--- Directions ---
Below are the entries to work from; restate word for word the portion that opens with the line containing "Task: Click the teal" and closes with the line containing "Open the file name dropdown chevron", keeping both.
● ● ●
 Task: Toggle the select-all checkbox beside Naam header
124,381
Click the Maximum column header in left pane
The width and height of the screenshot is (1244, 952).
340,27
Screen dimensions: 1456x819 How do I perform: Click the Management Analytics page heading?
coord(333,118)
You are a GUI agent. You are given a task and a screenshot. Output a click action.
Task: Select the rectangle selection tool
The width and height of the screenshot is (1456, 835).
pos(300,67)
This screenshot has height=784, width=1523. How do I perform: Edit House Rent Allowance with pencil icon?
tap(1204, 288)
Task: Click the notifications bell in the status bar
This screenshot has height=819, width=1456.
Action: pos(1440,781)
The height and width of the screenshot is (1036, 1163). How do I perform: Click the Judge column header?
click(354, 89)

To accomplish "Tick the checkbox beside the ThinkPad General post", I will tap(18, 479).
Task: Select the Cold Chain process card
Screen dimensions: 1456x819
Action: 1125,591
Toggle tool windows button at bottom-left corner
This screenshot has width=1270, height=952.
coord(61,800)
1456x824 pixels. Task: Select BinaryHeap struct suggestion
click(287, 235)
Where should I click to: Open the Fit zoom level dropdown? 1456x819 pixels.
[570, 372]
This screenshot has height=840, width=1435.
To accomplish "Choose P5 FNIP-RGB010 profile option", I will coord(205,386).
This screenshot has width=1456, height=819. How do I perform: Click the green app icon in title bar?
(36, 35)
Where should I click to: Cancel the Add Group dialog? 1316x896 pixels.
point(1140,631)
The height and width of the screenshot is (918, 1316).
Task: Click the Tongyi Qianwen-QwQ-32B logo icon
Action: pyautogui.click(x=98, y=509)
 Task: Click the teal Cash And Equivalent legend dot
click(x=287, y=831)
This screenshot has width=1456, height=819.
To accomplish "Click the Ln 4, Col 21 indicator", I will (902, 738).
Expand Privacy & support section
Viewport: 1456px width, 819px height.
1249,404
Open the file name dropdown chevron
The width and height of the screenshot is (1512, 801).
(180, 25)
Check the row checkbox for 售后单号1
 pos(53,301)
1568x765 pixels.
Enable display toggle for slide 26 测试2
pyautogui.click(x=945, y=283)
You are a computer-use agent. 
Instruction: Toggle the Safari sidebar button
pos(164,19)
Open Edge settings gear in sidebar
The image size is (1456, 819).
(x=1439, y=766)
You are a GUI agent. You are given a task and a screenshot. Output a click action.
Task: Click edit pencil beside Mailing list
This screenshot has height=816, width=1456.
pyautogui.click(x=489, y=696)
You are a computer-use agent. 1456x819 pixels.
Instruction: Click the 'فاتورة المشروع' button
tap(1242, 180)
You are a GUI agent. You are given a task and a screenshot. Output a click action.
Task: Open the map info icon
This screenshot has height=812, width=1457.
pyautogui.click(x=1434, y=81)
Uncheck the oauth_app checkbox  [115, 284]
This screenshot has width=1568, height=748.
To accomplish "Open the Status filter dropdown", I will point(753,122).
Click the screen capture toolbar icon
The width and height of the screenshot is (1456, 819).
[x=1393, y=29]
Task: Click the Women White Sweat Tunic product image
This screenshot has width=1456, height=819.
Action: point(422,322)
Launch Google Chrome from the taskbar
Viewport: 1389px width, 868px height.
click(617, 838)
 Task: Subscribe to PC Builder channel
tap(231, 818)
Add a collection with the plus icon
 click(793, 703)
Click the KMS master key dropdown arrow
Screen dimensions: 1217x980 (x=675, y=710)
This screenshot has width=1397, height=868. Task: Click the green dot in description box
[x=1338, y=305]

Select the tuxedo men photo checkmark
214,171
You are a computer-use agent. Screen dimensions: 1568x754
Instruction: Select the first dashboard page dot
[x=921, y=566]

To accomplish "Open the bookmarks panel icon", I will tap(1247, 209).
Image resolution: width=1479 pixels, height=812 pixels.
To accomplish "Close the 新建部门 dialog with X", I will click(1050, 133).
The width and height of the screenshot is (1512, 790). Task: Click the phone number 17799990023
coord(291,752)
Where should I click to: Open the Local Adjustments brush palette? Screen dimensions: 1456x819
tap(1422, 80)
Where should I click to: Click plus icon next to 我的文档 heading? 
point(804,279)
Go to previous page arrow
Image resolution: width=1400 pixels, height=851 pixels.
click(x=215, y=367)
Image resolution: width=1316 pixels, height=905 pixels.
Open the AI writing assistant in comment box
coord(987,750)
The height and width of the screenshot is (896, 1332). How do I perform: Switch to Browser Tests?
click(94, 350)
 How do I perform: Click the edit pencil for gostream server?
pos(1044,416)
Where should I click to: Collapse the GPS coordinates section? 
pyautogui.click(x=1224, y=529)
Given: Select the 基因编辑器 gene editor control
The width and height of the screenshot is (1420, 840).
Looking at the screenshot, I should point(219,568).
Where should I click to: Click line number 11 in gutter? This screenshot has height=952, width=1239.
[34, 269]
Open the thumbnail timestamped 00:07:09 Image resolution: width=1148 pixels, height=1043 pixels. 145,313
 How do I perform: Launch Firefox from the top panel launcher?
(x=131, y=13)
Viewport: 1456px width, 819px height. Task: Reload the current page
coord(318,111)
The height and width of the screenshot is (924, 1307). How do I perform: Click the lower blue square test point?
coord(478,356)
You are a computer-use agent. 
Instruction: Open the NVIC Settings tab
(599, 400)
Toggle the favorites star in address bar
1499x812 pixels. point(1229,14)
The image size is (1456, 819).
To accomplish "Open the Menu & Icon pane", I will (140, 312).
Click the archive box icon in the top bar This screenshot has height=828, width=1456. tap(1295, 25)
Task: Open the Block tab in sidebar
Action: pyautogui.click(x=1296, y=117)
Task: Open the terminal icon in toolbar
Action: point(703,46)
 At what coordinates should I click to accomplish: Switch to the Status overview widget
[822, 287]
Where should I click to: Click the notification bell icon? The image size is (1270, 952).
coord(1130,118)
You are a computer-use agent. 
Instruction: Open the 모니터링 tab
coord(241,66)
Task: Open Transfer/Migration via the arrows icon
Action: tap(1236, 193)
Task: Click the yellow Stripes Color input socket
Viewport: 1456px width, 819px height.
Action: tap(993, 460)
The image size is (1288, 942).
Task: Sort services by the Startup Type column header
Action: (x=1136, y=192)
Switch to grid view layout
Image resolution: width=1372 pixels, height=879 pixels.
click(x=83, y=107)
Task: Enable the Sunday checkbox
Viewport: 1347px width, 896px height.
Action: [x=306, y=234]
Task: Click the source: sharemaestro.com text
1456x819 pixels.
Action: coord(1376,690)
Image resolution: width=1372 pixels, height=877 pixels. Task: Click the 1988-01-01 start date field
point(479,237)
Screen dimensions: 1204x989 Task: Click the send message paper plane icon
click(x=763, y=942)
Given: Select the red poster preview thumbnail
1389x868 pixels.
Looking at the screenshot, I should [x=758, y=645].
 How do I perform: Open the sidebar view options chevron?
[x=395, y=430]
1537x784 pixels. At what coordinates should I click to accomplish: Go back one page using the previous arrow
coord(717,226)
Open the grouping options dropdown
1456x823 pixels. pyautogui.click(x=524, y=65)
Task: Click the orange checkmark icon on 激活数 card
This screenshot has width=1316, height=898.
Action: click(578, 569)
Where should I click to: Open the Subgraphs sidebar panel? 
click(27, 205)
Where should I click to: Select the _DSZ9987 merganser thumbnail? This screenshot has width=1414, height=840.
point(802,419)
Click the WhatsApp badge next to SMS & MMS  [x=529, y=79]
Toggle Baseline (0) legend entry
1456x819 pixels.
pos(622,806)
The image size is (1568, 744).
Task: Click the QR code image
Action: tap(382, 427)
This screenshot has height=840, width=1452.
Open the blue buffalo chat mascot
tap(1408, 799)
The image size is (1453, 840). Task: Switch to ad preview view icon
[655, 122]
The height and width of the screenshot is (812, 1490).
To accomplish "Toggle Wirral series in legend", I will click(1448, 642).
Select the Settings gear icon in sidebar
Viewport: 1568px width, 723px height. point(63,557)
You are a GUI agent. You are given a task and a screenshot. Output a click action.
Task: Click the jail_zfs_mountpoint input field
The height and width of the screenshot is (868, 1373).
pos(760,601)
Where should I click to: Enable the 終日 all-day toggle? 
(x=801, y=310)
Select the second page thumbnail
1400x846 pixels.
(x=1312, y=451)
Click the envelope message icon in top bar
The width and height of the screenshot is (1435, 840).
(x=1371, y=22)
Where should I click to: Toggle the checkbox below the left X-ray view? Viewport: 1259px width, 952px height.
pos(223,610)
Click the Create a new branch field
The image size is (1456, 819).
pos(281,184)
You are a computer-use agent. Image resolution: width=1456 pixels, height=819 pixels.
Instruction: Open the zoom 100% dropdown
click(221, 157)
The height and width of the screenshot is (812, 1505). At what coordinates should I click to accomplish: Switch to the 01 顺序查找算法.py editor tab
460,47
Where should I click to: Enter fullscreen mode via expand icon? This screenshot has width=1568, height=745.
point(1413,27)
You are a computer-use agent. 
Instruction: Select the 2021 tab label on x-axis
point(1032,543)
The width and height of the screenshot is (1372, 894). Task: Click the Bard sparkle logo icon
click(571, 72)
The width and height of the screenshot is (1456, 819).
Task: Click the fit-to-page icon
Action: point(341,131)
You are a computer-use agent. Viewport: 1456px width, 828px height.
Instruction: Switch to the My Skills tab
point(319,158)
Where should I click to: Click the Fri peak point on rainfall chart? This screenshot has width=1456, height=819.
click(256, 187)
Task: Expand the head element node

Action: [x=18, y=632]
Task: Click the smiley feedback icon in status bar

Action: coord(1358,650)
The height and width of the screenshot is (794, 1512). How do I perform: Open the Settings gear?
● ● ●
--- Exercise response ---
 Task: Click the teal Cash And Equivalent legend dot
click(x=287, y=831)
This screenshot has width=1456, height=819.
To accomplish "Click the Ln 4, Col 21 indicator", I will (902, 738).
Expand Privacy & support section
Viewport: 1456px width, 819px height.
1249,404
Open the file name dropdown chevron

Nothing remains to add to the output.